> [Given information]:
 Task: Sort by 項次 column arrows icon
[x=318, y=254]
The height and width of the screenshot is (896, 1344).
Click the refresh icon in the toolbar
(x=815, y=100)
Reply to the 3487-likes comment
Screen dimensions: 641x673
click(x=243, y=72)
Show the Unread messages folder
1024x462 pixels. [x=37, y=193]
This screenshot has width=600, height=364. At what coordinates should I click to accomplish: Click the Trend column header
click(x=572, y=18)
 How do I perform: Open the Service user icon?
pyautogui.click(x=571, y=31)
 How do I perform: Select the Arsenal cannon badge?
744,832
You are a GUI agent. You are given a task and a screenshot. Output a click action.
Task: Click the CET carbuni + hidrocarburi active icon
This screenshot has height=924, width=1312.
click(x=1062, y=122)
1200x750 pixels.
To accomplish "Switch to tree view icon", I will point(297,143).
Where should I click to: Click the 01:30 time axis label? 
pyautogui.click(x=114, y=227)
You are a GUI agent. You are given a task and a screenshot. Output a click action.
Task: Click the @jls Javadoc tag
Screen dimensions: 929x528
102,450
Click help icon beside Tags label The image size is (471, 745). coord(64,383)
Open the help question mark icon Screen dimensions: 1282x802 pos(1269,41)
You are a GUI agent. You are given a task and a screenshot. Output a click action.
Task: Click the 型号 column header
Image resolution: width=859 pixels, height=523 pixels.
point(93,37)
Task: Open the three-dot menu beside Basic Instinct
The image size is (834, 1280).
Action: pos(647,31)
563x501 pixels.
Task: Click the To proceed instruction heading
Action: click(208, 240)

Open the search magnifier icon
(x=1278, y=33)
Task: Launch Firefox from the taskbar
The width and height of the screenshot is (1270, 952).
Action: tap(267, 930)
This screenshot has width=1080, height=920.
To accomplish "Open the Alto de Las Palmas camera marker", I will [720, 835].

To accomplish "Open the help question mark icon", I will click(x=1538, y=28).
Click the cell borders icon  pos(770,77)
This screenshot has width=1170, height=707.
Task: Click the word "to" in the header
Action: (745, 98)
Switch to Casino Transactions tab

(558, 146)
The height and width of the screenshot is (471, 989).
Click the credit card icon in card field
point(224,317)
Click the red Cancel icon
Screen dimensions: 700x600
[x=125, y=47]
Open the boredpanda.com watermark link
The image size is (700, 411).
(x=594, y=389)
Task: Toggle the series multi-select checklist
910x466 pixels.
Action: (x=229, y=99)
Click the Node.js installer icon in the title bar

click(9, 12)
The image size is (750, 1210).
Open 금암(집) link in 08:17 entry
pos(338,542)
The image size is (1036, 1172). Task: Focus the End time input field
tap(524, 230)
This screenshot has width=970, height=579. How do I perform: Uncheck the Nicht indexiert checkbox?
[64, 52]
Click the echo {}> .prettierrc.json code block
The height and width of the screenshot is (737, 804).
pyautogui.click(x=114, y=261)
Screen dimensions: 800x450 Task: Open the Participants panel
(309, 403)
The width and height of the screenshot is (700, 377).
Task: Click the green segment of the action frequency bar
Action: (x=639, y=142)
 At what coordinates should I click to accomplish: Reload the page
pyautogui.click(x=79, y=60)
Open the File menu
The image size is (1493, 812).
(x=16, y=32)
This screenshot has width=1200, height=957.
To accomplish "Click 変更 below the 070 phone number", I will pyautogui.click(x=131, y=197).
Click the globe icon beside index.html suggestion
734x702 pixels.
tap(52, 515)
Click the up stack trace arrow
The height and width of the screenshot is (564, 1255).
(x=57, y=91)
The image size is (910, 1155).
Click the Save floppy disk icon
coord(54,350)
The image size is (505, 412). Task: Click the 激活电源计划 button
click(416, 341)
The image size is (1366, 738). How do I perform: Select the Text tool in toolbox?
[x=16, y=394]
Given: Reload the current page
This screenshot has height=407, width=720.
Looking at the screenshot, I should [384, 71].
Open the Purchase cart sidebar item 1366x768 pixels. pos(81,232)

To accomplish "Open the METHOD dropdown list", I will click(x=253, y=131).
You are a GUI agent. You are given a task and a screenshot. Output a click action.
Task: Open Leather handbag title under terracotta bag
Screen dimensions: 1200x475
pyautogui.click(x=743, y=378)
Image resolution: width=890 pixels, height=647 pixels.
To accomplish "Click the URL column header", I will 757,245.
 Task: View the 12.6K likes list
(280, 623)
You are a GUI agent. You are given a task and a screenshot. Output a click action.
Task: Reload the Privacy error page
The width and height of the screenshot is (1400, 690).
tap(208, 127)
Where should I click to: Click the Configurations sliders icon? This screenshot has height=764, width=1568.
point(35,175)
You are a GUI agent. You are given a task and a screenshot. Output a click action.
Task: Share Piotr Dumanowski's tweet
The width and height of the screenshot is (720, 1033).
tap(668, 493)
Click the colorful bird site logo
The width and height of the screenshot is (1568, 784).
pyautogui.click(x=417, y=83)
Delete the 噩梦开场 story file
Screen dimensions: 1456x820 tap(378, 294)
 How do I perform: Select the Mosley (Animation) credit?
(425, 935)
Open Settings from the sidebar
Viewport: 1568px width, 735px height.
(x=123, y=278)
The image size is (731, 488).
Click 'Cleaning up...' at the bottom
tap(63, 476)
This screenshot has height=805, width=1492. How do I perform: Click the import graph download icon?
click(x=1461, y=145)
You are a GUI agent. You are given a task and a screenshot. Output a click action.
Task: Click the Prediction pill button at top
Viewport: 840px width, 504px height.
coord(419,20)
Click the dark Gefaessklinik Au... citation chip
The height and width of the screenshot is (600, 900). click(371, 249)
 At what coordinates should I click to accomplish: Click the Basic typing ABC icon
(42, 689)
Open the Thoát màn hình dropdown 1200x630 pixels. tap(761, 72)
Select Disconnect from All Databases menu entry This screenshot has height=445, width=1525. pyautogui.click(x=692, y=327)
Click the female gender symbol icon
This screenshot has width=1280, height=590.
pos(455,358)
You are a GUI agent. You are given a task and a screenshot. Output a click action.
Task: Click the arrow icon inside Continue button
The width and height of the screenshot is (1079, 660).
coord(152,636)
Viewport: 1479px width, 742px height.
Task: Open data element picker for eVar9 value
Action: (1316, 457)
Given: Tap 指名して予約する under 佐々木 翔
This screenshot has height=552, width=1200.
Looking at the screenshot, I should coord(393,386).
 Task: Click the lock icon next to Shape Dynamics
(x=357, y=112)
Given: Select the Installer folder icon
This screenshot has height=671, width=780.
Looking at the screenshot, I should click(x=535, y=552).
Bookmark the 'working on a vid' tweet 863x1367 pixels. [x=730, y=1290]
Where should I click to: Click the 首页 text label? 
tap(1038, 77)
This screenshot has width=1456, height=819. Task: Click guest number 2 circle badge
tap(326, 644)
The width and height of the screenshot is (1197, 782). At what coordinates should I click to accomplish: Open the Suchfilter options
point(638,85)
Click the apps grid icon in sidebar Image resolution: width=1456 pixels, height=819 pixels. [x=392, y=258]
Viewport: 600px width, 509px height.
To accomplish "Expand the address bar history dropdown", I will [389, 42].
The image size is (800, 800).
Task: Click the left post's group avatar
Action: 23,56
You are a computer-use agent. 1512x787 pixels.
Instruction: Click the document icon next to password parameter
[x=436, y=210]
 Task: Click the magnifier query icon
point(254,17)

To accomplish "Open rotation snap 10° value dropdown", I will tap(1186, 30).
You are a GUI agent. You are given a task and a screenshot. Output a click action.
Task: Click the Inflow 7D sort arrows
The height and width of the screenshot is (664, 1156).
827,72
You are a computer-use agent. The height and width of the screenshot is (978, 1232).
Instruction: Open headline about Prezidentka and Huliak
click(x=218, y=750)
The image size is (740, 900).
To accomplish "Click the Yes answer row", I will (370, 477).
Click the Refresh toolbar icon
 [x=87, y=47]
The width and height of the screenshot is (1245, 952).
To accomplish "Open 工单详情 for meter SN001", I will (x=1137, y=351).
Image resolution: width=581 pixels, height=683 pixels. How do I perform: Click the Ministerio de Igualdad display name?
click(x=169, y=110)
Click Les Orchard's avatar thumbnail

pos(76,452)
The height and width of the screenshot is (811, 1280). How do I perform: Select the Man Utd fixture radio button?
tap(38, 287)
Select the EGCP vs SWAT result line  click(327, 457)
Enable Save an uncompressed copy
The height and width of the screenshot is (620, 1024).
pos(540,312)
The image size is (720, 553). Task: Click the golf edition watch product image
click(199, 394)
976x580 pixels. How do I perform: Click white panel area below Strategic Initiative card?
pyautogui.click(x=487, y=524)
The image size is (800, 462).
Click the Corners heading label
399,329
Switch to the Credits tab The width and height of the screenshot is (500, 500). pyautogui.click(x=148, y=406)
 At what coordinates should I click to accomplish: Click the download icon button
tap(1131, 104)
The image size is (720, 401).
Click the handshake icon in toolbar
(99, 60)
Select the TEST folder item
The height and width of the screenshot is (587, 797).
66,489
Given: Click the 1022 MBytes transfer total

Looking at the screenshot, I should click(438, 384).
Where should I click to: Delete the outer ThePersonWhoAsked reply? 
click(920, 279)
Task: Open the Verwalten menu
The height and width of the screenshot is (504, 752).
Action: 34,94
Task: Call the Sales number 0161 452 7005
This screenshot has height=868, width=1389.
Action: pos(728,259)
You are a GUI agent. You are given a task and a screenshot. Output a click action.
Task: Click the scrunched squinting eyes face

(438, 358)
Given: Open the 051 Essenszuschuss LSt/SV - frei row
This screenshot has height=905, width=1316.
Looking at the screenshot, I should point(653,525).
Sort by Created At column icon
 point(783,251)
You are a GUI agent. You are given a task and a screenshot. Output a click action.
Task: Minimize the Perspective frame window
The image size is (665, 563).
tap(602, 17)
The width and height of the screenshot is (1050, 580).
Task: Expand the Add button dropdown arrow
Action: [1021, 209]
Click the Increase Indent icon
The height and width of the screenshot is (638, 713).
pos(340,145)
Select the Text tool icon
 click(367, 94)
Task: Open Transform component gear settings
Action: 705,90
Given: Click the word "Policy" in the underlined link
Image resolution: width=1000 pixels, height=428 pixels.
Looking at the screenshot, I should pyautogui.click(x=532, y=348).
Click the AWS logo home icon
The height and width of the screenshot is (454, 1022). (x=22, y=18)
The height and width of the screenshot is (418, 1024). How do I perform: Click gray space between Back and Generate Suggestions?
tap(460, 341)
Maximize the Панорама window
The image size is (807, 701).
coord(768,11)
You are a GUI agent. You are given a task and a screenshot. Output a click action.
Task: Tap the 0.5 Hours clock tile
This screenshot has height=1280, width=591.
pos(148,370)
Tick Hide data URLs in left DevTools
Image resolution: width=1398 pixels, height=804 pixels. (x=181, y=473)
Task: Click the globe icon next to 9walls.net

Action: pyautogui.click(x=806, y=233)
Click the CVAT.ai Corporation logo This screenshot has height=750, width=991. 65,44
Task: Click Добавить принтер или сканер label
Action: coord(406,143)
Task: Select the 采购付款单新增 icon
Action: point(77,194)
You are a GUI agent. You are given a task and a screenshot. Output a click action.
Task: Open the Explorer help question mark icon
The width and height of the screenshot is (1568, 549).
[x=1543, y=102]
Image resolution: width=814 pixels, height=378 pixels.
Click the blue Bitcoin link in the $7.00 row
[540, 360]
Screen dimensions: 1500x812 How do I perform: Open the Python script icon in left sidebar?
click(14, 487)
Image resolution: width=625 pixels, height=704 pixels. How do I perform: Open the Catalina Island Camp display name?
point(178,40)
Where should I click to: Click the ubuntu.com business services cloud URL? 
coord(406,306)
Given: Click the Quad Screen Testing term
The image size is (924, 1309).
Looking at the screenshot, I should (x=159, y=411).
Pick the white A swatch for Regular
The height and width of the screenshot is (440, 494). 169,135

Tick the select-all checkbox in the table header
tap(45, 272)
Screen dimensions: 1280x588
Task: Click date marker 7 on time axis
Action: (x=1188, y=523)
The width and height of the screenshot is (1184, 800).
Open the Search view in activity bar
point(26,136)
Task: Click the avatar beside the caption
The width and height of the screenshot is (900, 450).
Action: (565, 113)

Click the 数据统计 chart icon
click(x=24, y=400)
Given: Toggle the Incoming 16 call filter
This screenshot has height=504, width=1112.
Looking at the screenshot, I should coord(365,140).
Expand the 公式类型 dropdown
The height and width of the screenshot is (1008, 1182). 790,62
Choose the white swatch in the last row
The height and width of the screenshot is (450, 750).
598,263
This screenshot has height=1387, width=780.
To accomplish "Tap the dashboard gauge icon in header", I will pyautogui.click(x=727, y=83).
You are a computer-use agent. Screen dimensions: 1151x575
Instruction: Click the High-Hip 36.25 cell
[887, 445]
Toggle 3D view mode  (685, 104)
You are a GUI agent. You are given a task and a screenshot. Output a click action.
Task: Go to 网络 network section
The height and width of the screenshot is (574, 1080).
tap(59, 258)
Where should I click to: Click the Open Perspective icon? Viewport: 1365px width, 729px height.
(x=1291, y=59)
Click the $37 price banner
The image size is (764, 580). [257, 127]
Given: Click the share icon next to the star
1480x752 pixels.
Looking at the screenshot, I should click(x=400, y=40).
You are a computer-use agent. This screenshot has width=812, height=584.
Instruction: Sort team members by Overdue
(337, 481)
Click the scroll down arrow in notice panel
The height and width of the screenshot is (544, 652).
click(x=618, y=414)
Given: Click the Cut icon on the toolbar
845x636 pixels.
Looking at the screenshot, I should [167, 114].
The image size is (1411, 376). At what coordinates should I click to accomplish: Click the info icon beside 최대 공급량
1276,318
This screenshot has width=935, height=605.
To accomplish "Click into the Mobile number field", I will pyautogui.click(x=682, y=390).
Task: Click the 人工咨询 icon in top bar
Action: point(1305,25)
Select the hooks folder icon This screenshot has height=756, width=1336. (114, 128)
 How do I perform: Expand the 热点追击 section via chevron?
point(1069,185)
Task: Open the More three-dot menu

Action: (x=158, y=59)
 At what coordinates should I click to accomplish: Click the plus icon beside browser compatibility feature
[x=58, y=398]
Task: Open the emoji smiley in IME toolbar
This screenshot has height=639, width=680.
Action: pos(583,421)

> [What you are asked to do]: For the material above, count the lines where the string "Toggle" appears and reply with the count only.

> [Task output]: 3